--- Start of Given data ---
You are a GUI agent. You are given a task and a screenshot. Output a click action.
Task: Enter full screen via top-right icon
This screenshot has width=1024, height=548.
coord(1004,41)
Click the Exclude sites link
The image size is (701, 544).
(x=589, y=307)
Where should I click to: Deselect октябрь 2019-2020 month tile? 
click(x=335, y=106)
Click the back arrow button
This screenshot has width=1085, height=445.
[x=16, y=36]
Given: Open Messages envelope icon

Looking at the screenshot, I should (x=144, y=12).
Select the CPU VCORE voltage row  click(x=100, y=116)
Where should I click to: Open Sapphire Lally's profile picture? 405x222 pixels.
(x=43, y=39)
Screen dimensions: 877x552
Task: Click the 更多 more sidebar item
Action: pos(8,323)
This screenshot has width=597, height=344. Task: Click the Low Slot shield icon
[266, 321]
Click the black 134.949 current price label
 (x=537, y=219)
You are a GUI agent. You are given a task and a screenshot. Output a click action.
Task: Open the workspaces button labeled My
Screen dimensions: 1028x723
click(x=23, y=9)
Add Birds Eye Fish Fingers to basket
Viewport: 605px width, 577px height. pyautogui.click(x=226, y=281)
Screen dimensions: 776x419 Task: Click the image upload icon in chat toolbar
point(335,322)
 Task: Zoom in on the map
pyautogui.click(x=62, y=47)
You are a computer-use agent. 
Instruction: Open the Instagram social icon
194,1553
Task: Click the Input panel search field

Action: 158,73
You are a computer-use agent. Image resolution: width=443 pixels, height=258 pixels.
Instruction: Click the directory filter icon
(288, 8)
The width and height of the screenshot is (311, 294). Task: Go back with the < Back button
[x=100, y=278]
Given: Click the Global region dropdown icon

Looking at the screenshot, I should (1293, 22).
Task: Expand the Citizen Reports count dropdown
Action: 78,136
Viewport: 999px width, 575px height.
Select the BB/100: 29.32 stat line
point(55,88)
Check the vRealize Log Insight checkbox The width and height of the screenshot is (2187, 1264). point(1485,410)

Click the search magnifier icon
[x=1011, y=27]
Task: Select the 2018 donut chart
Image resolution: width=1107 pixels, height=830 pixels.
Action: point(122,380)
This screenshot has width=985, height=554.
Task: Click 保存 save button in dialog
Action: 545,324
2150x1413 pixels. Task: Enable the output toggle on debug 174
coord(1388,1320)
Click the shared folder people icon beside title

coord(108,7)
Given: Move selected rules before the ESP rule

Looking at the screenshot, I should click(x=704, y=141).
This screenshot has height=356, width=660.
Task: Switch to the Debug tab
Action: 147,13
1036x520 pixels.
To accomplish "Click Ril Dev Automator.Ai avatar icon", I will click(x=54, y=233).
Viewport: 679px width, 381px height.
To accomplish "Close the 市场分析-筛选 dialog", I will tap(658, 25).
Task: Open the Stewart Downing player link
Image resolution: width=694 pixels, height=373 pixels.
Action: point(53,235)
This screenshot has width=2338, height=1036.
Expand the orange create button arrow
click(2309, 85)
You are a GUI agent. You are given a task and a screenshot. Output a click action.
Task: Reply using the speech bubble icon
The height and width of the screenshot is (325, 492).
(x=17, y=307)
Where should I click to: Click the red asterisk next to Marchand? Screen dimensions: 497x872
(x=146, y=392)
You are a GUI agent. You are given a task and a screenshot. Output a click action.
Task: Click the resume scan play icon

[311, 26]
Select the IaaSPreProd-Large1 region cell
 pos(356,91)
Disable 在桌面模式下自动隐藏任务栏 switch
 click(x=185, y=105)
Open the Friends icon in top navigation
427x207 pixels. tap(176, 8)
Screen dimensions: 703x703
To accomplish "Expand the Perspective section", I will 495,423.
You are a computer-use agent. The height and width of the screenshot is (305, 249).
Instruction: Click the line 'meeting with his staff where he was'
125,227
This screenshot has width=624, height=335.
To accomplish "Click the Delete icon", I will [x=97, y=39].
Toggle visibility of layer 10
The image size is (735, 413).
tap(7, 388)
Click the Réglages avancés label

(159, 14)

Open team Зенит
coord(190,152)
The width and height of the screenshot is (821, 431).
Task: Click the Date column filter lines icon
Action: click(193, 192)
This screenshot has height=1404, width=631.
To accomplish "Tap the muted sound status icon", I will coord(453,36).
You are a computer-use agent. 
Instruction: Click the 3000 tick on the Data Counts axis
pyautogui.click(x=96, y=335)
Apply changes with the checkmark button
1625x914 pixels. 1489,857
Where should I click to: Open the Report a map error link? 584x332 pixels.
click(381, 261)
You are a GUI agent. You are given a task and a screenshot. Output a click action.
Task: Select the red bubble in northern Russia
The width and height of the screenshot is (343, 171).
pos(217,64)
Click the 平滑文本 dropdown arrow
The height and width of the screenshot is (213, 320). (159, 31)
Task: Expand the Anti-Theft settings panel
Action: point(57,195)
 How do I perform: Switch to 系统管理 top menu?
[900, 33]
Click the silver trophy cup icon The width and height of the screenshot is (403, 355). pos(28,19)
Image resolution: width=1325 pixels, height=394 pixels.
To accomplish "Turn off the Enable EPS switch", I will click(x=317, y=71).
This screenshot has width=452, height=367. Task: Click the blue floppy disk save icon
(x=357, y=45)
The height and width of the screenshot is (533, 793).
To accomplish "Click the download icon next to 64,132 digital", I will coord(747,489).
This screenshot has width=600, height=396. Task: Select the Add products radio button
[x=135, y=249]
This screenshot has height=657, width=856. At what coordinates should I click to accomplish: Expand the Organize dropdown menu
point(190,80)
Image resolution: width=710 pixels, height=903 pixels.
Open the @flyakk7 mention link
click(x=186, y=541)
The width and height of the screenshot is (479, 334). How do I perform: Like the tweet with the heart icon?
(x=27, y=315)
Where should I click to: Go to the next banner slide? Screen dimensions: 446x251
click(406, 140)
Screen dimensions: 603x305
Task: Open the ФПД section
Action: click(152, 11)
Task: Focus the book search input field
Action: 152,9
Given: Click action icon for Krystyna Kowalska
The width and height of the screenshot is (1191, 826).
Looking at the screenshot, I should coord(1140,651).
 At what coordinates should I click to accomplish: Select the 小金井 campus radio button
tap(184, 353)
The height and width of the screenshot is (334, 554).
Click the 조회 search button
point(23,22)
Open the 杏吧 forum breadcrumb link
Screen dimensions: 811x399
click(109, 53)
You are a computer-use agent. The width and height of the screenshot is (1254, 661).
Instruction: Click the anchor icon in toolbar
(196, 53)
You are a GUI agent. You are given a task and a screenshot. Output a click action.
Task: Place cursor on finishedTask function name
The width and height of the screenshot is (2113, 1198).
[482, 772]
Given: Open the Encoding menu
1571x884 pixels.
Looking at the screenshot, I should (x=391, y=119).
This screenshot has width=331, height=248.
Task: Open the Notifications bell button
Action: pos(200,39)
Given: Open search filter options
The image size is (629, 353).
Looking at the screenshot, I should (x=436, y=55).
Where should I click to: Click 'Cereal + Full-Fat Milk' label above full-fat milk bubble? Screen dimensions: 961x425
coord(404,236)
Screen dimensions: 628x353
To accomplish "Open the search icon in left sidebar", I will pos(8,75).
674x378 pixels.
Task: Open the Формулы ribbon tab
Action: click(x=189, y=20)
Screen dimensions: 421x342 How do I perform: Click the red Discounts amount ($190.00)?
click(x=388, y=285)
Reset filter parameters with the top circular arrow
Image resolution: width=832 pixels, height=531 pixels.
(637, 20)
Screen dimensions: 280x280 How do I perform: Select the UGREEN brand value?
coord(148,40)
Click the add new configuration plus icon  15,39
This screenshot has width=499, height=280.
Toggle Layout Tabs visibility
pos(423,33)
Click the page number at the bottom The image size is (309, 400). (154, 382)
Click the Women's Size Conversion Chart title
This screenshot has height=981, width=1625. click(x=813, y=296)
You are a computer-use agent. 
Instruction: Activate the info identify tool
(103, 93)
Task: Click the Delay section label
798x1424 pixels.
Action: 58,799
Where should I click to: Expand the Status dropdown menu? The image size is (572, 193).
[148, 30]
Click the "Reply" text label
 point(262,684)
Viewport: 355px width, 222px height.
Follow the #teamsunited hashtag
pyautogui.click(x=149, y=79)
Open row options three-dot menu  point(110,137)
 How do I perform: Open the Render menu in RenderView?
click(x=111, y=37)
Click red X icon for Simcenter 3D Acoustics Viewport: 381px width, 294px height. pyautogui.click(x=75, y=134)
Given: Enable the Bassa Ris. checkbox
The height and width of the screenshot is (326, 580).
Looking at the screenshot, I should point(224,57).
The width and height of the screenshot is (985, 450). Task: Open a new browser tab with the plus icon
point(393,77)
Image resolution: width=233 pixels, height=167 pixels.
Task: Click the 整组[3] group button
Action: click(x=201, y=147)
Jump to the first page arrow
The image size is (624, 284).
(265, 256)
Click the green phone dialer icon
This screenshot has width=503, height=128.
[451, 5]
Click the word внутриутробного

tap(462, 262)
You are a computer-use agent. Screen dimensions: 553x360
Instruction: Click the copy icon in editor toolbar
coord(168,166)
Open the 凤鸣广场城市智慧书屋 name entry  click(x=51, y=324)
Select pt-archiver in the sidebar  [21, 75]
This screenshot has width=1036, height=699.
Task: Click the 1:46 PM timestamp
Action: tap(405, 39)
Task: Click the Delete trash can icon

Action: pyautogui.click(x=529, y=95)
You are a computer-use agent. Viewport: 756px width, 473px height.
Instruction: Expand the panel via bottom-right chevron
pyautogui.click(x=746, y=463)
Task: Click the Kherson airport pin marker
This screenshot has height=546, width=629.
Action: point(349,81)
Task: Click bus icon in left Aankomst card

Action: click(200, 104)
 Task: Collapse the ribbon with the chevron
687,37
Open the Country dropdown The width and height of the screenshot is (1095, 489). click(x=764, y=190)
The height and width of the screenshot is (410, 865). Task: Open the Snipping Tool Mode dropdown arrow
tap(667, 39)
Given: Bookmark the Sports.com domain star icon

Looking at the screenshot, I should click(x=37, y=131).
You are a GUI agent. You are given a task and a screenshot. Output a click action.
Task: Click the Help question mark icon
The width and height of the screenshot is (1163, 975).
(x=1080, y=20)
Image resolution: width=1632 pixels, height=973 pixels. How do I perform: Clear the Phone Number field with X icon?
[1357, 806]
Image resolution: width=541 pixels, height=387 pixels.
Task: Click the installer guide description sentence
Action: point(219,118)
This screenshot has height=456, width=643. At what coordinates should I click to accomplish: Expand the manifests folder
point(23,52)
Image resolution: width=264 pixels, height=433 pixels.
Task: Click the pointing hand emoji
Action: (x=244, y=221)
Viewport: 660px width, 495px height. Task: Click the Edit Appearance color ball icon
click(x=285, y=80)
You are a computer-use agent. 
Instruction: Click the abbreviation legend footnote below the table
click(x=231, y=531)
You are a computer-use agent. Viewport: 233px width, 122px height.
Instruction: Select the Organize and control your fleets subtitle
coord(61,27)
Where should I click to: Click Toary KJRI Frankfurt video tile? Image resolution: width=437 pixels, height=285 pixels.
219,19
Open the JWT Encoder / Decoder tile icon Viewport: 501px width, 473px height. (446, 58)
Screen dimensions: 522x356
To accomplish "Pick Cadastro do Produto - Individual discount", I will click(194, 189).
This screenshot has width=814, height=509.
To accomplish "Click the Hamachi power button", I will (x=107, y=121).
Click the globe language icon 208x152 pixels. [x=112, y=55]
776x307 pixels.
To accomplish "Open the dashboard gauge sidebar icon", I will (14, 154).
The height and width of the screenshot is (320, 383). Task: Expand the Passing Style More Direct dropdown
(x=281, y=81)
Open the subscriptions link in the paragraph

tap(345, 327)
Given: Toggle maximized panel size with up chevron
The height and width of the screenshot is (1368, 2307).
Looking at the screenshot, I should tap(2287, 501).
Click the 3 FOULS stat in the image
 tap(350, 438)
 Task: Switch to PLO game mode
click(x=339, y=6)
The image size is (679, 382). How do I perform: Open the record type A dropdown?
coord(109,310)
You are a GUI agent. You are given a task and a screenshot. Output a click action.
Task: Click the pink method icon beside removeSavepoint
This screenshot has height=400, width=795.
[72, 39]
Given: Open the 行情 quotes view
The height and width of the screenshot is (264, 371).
--- End of Given data ---
The request »
Rewrite the lines of the listing starting with the line with "Click the search magnifier icon" and going on through the line with "coord(1388,1320)", replacing "donut chart" with "pie chart" and leaving everything else unchanged.

Task solution »
Click the search magnifier icon
[x=1011, y=27]
Task: Select the 2018 pie chart
Image resolution: width=1107 pixels, height=830 pixels.
Action: point(122,380)
This screenshot has width=985, height=554.
Task: Click 保存 save button in dialog
Action: 545,324
2150x1413 pixels. Task: Enable the output toggle on debug 174
coord(1388,1320)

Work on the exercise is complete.